Paolo Libert – Filosofia
Nulla in questo universo è permanente.
Nulla in questo universo è permanente.
Giugno: in New York, ero la pizza di Sant’Antonio nella Annual Sagra di Little Italy e, cantando, mi hanno portato in processione, su e giù, per Cuffaro Avenue, dove c’è una Casa Sicilia. Poi (siccome sono andato bene) hanno detto che mi richiameranno per fare la Vergine di Pompei immersa nei gladioli.
Quando un’amore finisce, può iniziarne uno più grande, quello per se stessi, che è un’ottimo investimento per ricominciare ad amare.
Solo chi ha perso tutto può dirsi fortunato.
L’equanimità scarseggia sul pianeta Terra ma abbonda, invece, nell’altro Mondo là dove il regnante vive a braccetto del pezzente.
Questa nostra terra, che un tempo ci sembrava infinitamente grande, deve essere considerata nella sua piccolezza.
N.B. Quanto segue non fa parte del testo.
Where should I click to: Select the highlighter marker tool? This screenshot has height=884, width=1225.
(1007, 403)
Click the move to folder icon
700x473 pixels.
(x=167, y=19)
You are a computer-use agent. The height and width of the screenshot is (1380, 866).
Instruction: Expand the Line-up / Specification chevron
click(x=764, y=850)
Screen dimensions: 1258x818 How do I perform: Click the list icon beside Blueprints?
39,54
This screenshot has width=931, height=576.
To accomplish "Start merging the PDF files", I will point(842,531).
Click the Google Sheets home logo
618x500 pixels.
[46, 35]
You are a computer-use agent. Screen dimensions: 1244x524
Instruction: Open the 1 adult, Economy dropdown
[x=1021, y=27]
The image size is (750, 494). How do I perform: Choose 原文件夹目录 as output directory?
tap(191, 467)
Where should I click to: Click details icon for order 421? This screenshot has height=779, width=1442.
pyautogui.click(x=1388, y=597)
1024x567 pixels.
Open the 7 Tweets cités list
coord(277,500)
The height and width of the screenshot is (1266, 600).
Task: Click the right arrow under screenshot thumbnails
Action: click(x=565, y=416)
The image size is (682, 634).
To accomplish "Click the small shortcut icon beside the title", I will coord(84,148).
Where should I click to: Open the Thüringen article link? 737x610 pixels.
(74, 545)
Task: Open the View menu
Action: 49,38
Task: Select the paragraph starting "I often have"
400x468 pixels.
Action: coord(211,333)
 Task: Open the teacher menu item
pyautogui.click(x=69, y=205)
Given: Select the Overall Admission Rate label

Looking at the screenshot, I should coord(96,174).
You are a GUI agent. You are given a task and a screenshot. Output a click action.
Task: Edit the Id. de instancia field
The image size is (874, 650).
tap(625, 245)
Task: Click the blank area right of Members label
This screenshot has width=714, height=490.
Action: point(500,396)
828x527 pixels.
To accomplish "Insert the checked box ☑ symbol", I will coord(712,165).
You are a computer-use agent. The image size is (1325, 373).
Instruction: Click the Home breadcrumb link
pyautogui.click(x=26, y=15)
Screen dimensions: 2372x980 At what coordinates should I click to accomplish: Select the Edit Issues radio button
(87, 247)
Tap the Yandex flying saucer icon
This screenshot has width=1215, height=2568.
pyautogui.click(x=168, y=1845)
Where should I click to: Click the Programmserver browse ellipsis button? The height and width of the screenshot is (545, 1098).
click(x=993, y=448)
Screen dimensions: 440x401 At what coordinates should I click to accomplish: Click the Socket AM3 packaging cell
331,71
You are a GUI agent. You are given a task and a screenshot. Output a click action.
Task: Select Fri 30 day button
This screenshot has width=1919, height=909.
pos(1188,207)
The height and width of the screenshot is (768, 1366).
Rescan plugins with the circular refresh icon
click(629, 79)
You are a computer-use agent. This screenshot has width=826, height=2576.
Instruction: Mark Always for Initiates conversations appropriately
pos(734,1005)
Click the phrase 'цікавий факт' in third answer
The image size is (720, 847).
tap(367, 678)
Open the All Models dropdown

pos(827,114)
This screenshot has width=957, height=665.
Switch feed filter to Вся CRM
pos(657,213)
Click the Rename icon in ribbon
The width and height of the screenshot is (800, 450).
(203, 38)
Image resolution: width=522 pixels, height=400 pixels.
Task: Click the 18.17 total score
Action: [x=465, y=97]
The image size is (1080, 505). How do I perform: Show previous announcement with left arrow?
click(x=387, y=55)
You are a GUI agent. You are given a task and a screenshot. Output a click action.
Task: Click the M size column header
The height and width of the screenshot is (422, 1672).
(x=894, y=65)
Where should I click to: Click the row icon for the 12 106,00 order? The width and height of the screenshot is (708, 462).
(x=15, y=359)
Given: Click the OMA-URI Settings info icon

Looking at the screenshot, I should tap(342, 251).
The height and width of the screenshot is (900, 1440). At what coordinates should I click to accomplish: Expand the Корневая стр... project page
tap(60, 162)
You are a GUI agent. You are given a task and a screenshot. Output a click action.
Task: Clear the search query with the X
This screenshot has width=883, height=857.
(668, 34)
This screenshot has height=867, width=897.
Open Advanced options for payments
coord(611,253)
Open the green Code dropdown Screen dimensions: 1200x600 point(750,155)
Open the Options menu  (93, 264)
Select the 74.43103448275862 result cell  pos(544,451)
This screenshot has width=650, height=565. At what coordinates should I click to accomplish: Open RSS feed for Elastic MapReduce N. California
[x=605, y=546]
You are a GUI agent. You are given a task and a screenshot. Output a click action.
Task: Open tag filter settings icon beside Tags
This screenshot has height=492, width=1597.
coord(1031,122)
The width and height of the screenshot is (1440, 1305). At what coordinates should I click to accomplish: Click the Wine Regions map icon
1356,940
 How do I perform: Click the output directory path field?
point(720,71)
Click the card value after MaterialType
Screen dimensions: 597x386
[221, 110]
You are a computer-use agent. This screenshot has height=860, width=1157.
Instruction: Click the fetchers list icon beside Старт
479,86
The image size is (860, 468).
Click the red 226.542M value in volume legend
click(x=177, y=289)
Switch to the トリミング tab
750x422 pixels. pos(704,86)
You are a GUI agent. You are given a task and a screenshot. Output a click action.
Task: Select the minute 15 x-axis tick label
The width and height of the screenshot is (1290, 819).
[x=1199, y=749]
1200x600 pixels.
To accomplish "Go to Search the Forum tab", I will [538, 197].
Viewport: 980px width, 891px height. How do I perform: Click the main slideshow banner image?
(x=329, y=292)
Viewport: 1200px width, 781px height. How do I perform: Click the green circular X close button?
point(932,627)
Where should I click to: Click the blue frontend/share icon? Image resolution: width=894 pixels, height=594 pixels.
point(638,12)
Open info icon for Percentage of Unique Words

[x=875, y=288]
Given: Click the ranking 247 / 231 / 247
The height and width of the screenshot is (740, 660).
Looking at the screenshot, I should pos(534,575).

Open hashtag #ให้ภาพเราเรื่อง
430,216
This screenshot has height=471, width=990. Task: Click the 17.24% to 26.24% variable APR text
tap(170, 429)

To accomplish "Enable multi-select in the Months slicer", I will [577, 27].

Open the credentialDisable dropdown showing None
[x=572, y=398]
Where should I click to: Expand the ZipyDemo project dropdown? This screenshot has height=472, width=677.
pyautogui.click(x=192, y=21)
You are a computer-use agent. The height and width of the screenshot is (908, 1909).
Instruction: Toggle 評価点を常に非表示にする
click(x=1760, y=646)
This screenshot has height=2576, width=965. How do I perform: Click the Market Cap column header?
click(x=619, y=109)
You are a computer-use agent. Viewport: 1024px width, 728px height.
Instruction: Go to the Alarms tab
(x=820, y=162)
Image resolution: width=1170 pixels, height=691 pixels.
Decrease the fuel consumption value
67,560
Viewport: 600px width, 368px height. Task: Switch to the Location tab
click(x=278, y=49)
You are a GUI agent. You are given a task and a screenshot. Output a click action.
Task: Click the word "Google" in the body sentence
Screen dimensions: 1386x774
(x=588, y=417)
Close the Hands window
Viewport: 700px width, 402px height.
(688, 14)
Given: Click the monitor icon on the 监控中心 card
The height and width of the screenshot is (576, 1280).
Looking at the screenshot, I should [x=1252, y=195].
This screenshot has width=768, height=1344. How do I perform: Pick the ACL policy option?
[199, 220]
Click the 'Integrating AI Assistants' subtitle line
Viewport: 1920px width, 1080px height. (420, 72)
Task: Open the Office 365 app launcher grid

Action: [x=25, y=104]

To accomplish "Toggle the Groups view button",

Viviamo in un sistema chiuso, dipendenti gli uni dagli altri e dipendenti tutti dalla terra stessa. Tutto ciò che ci divide è infinitamente meno importante del pericolo che ci unisce.
La filosofia non asciuga lacrime né dispensa sorrisi, ma dice la sua parola sulla “verità” delle lacrime e dei sorrisi.